(SUPPLIED INFORMATION begins)

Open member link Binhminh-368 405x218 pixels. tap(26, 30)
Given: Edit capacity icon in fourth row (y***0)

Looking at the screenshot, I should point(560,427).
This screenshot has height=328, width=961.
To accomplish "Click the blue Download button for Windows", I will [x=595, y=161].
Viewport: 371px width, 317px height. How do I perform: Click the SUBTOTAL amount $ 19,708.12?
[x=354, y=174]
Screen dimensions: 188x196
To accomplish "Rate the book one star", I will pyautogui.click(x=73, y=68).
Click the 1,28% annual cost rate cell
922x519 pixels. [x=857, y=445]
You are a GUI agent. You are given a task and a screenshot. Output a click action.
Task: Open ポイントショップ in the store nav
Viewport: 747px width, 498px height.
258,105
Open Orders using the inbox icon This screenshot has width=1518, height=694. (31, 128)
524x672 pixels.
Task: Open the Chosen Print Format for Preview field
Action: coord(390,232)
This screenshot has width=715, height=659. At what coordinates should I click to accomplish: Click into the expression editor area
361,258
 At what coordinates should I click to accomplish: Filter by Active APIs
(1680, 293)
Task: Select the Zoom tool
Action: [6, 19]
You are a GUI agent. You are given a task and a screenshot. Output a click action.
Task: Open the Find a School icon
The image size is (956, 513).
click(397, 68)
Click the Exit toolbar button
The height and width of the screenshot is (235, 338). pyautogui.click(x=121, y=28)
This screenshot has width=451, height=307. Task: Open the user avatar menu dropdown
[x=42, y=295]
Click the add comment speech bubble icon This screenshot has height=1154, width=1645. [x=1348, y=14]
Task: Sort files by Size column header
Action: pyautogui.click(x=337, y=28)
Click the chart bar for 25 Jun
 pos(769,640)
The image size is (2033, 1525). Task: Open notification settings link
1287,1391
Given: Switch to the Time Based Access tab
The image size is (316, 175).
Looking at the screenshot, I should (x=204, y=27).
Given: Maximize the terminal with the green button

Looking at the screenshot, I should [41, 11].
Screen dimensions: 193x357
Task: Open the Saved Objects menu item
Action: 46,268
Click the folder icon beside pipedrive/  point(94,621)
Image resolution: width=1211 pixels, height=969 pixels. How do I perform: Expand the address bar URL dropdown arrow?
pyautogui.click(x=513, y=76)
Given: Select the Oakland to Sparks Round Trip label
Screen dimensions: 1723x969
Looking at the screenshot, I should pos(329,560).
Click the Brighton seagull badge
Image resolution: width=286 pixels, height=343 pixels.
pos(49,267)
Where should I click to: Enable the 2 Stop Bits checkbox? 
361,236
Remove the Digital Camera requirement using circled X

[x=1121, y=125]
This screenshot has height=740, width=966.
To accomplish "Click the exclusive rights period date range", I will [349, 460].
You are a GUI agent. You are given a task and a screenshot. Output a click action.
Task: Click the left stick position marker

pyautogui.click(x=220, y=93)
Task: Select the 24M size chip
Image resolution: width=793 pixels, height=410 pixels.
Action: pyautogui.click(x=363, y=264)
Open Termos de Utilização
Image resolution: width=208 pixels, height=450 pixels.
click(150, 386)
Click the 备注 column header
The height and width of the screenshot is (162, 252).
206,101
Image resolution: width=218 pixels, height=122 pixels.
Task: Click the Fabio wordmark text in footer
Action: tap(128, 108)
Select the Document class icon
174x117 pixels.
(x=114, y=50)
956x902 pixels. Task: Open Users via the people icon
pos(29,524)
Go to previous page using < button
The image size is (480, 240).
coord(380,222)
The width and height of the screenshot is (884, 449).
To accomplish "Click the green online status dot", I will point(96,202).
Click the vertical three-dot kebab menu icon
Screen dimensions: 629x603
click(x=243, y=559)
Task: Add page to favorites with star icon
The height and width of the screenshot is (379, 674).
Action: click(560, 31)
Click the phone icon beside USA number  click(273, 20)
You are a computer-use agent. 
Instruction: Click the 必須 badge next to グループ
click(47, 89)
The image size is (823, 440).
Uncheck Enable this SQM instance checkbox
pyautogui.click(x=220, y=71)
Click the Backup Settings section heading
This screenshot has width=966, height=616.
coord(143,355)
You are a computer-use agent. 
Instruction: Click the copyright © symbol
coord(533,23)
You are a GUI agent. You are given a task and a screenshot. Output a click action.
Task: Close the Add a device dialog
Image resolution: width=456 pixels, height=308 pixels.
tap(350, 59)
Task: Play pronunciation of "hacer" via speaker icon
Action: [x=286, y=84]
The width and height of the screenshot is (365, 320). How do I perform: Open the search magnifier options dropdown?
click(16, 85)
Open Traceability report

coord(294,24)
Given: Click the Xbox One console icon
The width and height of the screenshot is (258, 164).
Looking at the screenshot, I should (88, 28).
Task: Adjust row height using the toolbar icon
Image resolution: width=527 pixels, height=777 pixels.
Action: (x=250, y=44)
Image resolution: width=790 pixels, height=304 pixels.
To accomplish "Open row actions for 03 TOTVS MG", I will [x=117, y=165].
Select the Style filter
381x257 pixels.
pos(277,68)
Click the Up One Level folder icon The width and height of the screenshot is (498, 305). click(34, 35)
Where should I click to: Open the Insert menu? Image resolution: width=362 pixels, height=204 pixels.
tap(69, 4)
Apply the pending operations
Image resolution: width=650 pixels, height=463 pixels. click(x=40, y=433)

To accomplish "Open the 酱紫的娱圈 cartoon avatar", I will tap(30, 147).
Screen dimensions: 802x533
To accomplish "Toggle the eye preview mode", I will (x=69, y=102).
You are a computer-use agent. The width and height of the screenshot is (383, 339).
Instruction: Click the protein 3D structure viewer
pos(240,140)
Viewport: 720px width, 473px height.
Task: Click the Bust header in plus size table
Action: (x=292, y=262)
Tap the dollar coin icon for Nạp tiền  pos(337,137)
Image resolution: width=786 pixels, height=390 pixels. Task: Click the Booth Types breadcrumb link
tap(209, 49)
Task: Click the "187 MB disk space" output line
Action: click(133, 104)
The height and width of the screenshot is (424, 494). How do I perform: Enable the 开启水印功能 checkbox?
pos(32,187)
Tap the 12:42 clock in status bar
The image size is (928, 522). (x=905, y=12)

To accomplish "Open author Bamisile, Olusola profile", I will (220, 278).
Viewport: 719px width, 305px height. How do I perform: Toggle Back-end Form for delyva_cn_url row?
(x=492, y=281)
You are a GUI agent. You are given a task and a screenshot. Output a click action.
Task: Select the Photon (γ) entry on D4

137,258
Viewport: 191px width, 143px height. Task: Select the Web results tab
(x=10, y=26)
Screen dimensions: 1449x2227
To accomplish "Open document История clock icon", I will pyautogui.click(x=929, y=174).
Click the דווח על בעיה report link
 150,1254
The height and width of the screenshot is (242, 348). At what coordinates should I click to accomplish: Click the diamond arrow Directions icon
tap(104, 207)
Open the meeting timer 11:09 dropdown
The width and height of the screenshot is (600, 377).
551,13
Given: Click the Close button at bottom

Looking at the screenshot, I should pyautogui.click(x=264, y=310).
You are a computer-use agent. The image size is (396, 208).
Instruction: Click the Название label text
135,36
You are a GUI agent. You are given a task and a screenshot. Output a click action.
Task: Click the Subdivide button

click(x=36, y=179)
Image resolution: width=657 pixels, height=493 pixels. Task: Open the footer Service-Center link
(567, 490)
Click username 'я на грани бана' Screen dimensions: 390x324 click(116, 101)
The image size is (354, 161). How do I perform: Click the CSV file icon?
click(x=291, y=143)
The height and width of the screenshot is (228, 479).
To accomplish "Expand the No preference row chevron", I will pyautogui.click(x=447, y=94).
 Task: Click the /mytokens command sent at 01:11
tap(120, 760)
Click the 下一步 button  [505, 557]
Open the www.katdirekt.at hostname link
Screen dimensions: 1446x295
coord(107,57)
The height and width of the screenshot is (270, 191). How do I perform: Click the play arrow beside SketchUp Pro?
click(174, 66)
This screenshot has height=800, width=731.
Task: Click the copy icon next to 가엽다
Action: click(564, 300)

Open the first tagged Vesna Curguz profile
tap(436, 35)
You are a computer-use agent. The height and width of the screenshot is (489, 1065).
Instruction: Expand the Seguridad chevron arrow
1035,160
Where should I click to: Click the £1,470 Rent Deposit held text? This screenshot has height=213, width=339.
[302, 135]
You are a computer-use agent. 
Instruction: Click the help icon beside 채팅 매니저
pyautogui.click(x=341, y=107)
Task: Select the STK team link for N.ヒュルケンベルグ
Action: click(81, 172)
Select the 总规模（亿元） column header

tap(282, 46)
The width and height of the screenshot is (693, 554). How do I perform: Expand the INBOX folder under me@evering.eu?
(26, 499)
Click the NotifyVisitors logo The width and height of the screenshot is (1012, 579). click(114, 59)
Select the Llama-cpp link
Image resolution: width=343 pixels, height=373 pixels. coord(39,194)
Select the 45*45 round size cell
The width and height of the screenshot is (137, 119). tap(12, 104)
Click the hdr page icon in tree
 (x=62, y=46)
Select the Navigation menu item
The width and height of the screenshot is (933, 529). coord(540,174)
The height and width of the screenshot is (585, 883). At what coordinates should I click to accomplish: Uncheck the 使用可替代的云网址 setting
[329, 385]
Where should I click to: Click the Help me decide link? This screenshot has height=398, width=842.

(SUPPLIED INFORMATION ends)

# WHAT YOU HAVE TO DO:
Take the lines from the start of the records through the line holding "Screen dimensions: 188x196", both included, and please print them exactly, with nothing else.

# REPLY TO THE TASK:
Open member link Binhminh-368 405x218 pixels. tap(26, 30)
Given: Edit capacity icon in fourth row (y***0)

Looking at the screenshot, I should point(560,427).
This screenshot has height=328, width=961.
To accomplish "Click the blue Download button for Windows", I will [x=595, y=161].
Viewport: 371px width, 317px height. How do I perform: Click the SUBTOTAL amount $ 19,708.12?
[x=354, y=174]
Screen dimensions: 188x196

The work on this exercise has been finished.